Target pointing data
--------------------

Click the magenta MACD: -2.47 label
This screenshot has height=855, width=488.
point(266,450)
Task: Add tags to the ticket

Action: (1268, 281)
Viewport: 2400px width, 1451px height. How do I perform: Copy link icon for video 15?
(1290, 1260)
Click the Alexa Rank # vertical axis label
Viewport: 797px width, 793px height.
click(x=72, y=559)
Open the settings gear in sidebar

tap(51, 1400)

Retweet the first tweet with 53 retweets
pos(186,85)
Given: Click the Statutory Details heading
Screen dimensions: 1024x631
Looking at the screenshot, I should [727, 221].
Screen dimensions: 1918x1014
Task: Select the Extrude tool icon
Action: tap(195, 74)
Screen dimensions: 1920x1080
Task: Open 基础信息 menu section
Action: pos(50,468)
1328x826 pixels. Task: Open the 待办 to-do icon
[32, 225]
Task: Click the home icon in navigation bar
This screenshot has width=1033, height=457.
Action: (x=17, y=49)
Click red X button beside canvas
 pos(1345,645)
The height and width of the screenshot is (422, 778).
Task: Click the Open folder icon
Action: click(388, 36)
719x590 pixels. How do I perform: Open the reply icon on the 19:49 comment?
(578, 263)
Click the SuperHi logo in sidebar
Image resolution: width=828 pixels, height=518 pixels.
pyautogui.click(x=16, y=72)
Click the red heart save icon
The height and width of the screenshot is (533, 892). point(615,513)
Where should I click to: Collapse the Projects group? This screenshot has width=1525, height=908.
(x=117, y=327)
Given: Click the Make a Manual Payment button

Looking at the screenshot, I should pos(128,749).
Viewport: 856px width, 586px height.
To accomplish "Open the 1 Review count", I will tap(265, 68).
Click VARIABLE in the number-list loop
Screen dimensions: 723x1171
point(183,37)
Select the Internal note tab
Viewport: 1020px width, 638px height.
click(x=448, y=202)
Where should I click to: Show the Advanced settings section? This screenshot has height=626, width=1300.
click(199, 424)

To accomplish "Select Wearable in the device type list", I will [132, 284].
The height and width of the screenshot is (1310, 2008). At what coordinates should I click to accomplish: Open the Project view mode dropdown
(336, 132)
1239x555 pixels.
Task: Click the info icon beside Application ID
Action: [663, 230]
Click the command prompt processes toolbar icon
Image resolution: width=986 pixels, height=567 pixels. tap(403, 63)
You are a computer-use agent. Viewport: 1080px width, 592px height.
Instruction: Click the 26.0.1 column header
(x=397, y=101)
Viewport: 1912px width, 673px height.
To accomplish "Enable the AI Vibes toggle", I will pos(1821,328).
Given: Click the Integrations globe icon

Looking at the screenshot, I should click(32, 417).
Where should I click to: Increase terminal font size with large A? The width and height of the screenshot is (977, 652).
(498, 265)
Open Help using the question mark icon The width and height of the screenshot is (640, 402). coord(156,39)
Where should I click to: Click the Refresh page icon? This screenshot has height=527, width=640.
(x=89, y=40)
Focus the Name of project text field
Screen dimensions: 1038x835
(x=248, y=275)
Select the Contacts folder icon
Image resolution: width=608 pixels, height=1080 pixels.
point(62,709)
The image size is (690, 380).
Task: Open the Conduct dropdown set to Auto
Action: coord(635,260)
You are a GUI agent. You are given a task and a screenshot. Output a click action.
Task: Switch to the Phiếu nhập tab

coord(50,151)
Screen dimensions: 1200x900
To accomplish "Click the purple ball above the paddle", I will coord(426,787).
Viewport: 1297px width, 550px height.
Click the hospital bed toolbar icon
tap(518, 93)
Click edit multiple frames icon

--------------------

What is required.
Express every line of the records above as a JSON list of strings, one string per line, with blank lines omitted.

Result for this task.
[
  "Click the magenta MACD: -2.47 label",
  "This screenshot has height=855, width=488.",
  "point(266,450)",
  "Task: Add tags to the ticket",
  "Action: (1268, 281)",
  "Viewport: 2400px width, 1451px height. How do I perform: Copy link icon for video 15?",
  "(1290, 1260)",
  "Click the Alexa Rank # vertical axis label",
  "Viewport: 797px width, 793px height.",
  "click(x=72, y=559)",
  "Open the settings gear in sidebar",
  "tap(51, 1400)",
  "Retweet the first tweet with 53 retweets",
  "pos(186,85)",
  "Given: Click the Statutory Details heading",
  "Screen dimensions: 1024x631",
  "Looking at the screenshot, I should [727, 221].",
  "Screen dimensions: 1918x1014",
  "Task: Select the Extrude tool icon",
  "Action: tap(195, 74)",
  "Screen dimensions: 1920x1080",
  "Task: Open 基础信息 menu section",
  "Action: pos(50,468)",
  "1328x826 pixels. Task: Open the 待办 to-do icon",
  "[32, 225]",
  "Task: Click the home icon in navigation bar",
  "This screenshot has width=1033, height=457.",
  "Action: (x=17, y=49)",
  "Click red X button beside canvas",
  " pos(1345,645)",
  "The height and width of the screenshot is (422, 778).",
  "Task: Click the Open folder icon",
  "Action: click(388, 36)",
  "719x590 pixels. How do I perform: Open the reply icon on the 19:49 comment?",
  "(578, 263)",
  "Click the SuperHi logo in sidebar",
  "Image resolution: width=828 pixels, height=518 pixels.",
  "pyautogui.click(x=16, y=72)",
  "Click the red heart save icon",
  "The height and width of the screenshot is (533, 892). point(615,513)",
  "Where should I click to: Collapse the Projects group? This screenshot has width=1525, height=908.",
  "(x=117, y=327)",
  "Given: Click the Make a Manual Payment button",
  "Looking at the screenshot, I should pos(128,749).",
  "Viewport: 856px width, 586px height.",
  "To accomplish \"Open the 1 Review count\", I will tap(265, 68).",
  "Click VARIABLE in the number-list loop",
  "Screen dimensions: 723x1171",
  "point(183,37)",
  "Select the Internal note tab",
  "Viewport: 1020px width, 638px height.",
  "click(x=448, y=202)",
  "Where should I click to: Show the Advanced settings section? This screenshot has height=626, width=1300.",
  "click(199, 424)",
  "To accomplish \"Select Wearable in the device type list\", I will [132, 284].",
  "The height and width of the screenshot is (1310, 2008). At what coordinates should I click to accomplish: Open the Project view mode dropdown",
  "(336, 132)",
  "1239x555 pixels.",
  "Task: Click the info icon beside Application ID",
  "Action: [663, 230]",
  "Click the command prompt processes toolbar icon",
  "Image resolution: width=986 pixels, height=567 pixels. tap(403, 63)",
  "You are a computer-use agent. Viewport: 1080px width, 592px height.",
  "Instruction: Click the 26.0.1 column header",
  "(x=397, y=101)",
  "Viewport: 1912px width, 673px height.",
  "To accomplish \"Enable the AI Vibes toggle\", I will pos(1821,328).",
  "Given: Click the Integrations globe icon",
  "Looking at the screenshot, I should click(32, 417).",
  "Where should I click to: Increase terminal font size with large A? The width and height of the screenshot is (977, 652).",
  "(498, 265)",
  "Open Help using the question mark icon The width and height of the screenshot is (640, 402). coord(156,39)",
  "Where should I click to: Click the Refresh page icon? This screenshot has height=527, width=640.",
  "(x=89, y=40)",
  "Focus the Name of project text field",
  "Screen dimensions: 1038x835",
  "(x=248, y=275)",
  "Select the Contacts folder icon",
  "Image resolution: width=608 pixels, height=1080 pixels.",
  "point(62,709)",
  "The image size is (690, 380).",
  "Task: Open the Conduct dropdown set to Auto",
  "Action: coord(635,260)",
  "You are a GUI agent. You are given a task and a screenshot. Output a click action.",
  "Task: Switch to the Phiếu nhập tab",
  "coord(50,151)",
  "Screen dimensions: 1200x900",
  "To accomplish \"Click the purple ball above the paddle\", I will coord(426,787).",
  "Viewport: 1297px width, 550px height.",
  "Click the hospital bed toolbar icon",
  "tap(518, 93)",
  "Click edit multiple frames icon"
]